Fig. 6: Multiple mechanisms to ensure the accuracy of dicing.

a Coarse measurement of DICER by end-binding pockets. The initial interaction between 5p- and 3p-end binding pockets of DICER and the ends of RNA positions the DICER catalytic center approximately 21–22 nucleotides from the RNA ends. Consequently, DICER is predisposed to cleave RNA around the DC21 and DC22 sites. b Fine measurement of DICER is conducted by multiple mechanisms. Bulge model: Bulges on the 3p-strand positioned 22 and 23 nucleotides from the 5p-end of RNAs are known to enhance DICER cleavage at DC21 and DC22, respectively. mWCU model: An mWCU motif located 17 or 18 nucleotides from the 5p-end of RNAs enhances DICER cleavage at DC21 and DC22, respectively. This enhancement is attributed to interactions between the motif and residue R1855 within the dsRBD domain of DICER. Double YCR model: The incorporation of a double YCR motif at the 19 and 20 nucleotides from the 5p-end of RNAs prompts DICER to cleave at DC21 and DC22, respectively.
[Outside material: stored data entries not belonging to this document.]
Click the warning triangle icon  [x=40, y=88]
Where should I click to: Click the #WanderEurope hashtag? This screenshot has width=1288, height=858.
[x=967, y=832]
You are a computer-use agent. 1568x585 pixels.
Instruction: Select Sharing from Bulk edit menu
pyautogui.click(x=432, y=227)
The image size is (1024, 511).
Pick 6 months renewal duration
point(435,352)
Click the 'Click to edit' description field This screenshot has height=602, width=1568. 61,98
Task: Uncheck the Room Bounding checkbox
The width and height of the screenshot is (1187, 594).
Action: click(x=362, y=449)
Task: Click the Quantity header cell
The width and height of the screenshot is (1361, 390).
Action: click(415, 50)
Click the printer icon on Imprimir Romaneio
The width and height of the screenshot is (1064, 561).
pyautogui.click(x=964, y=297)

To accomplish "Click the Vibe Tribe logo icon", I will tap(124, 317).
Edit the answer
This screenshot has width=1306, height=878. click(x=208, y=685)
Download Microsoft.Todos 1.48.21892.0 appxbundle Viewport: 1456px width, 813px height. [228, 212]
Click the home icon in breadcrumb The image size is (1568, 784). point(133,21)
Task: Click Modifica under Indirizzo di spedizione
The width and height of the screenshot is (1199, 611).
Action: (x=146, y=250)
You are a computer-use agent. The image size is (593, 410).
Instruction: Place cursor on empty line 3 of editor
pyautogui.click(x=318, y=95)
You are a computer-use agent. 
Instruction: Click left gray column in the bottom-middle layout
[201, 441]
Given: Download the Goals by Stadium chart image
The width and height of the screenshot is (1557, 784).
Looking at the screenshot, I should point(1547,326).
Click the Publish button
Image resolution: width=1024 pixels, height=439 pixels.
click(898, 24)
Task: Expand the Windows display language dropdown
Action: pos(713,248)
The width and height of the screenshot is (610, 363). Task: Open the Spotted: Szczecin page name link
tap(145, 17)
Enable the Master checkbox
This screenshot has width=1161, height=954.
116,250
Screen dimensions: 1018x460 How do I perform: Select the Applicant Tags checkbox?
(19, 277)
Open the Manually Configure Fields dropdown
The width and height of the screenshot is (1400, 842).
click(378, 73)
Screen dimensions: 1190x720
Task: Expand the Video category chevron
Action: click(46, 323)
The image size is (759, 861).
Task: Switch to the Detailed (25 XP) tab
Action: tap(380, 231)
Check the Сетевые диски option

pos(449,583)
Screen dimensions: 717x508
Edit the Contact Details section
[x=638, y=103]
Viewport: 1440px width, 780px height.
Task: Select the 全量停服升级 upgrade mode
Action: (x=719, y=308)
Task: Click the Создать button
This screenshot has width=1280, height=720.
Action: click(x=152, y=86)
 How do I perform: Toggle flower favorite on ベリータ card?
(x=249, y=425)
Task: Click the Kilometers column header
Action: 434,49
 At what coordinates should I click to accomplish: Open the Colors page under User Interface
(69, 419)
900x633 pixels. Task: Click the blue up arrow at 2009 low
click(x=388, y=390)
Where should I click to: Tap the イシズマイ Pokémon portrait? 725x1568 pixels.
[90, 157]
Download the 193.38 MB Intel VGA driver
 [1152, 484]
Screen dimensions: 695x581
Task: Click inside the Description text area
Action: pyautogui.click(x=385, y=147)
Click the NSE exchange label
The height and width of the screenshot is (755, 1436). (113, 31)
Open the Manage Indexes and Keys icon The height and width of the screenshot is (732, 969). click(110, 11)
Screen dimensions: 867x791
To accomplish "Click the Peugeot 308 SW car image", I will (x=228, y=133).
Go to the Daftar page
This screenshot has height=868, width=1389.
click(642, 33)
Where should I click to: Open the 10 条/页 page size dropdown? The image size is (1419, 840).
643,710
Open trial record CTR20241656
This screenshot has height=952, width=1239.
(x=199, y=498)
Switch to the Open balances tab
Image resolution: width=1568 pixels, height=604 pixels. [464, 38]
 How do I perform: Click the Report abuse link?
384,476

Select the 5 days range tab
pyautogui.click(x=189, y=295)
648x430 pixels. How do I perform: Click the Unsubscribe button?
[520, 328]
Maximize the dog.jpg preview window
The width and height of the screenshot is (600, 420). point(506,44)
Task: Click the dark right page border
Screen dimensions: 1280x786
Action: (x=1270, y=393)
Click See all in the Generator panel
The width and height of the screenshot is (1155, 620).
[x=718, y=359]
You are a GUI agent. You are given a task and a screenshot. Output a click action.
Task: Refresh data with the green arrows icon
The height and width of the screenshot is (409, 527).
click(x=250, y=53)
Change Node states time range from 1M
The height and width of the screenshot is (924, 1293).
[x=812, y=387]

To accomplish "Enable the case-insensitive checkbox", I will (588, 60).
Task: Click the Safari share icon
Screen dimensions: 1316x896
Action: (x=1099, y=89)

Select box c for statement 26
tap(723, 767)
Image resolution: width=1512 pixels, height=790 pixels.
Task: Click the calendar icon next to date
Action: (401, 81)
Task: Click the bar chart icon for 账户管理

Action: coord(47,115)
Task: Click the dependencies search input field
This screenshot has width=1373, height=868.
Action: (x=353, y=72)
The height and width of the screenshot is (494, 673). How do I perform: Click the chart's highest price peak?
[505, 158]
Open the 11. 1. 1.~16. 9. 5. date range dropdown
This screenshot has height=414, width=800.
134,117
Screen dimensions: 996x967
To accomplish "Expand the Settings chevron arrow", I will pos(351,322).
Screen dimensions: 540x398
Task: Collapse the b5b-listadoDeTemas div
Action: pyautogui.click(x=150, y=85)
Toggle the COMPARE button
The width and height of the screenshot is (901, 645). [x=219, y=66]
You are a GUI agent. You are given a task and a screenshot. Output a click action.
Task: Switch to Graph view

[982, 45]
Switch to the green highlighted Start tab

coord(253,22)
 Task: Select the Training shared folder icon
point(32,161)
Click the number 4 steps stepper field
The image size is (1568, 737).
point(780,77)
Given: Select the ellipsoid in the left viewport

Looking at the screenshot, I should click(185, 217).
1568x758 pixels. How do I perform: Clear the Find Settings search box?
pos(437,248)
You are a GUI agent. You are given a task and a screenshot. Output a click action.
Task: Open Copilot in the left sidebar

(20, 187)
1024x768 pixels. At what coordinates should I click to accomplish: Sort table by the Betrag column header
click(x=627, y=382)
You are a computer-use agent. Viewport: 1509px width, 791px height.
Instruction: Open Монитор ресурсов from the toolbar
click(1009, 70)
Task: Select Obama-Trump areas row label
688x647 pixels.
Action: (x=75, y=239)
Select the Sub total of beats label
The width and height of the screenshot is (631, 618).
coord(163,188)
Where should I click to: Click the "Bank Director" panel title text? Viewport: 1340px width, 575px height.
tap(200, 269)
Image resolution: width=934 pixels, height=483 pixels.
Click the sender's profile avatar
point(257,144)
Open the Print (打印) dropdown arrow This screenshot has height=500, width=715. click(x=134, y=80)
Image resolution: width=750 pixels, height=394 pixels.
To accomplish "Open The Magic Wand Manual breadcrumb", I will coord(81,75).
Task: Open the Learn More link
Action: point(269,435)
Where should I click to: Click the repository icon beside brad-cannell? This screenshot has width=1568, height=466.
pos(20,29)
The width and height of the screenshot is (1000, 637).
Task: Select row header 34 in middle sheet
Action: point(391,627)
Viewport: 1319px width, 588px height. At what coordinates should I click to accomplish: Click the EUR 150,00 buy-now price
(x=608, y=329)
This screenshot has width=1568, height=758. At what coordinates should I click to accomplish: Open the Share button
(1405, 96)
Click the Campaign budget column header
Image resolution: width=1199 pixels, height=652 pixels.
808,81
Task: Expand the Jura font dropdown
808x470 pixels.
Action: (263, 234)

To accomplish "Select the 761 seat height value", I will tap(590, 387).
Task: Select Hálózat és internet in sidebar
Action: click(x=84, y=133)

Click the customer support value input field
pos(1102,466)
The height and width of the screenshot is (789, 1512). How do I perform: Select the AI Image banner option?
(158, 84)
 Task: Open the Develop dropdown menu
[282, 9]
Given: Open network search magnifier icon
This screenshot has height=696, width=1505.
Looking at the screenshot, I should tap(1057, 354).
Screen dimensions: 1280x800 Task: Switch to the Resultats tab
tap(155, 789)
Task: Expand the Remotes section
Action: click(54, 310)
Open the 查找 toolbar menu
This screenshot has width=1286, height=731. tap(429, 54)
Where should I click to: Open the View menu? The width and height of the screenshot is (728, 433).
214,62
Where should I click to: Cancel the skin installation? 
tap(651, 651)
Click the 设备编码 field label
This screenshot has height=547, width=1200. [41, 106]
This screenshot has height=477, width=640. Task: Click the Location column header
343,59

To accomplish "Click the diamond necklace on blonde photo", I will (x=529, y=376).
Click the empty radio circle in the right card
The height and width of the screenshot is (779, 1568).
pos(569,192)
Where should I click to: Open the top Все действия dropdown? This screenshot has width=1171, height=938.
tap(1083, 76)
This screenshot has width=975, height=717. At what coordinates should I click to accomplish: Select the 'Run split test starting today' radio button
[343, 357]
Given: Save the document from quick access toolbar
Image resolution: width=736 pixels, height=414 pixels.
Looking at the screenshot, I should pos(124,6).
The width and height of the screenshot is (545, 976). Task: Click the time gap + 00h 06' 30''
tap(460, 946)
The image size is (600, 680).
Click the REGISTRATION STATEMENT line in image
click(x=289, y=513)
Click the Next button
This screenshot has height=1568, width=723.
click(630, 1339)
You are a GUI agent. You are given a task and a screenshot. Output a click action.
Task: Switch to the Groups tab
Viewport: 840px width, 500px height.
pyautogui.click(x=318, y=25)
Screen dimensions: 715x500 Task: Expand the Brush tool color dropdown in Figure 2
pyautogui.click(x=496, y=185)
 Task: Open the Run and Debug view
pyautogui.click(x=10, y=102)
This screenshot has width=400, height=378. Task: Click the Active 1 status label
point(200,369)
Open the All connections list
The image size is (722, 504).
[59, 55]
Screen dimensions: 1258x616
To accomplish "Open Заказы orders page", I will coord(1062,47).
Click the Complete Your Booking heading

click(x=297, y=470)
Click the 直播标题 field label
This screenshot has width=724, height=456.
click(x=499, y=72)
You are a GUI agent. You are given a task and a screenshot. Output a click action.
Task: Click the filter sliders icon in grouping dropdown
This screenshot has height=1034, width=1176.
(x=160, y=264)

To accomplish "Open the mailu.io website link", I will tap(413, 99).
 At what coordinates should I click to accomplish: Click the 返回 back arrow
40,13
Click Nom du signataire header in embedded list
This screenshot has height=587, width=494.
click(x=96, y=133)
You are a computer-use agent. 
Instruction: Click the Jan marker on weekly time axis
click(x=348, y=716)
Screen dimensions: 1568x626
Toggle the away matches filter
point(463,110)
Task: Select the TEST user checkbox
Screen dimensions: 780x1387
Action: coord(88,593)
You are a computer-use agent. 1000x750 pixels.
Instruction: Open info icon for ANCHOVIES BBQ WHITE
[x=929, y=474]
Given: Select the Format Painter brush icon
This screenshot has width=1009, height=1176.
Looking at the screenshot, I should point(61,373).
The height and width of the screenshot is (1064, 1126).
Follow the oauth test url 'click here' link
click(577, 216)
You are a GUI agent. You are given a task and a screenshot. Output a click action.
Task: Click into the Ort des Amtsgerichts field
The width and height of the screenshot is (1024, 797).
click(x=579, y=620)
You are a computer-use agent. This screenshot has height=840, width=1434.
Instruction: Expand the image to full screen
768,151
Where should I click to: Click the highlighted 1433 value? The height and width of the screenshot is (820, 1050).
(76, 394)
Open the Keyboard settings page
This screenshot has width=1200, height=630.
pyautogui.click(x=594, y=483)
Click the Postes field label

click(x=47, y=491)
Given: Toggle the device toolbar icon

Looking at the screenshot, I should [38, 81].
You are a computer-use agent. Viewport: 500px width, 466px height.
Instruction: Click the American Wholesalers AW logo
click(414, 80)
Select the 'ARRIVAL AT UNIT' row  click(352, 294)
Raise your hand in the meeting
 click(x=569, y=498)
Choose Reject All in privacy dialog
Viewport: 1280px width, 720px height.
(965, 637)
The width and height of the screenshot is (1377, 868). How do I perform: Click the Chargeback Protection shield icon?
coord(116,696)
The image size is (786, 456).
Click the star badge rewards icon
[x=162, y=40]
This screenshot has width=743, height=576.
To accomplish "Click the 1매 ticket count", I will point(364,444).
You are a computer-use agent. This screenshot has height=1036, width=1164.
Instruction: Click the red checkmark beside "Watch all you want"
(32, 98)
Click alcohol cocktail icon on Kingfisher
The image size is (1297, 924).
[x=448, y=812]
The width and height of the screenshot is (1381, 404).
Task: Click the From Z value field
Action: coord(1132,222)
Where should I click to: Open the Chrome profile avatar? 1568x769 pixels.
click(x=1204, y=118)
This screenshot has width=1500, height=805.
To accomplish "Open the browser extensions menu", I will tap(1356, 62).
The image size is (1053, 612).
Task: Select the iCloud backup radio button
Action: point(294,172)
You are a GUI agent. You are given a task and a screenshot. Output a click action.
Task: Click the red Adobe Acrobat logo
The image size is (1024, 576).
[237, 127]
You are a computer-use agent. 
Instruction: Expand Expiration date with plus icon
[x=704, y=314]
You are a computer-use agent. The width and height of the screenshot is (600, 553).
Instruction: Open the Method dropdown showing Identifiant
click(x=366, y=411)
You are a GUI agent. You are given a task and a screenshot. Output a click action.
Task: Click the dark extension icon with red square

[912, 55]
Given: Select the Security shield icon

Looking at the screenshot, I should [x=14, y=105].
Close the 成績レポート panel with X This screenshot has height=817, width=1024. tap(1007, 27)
This process involves the participation of residues E1564 and E1813. Bipartite pairing model: The two base pairs located immediately upstream of the cleavage sites, at positions −1 and −2, are integral for cleavage efficiency at DC21 or DC22. Consequently, a mismatch at the −1 position relative to the DC21 site can stimulate cleavage at DC22 by impeding cleavage at DC21, and vice versa.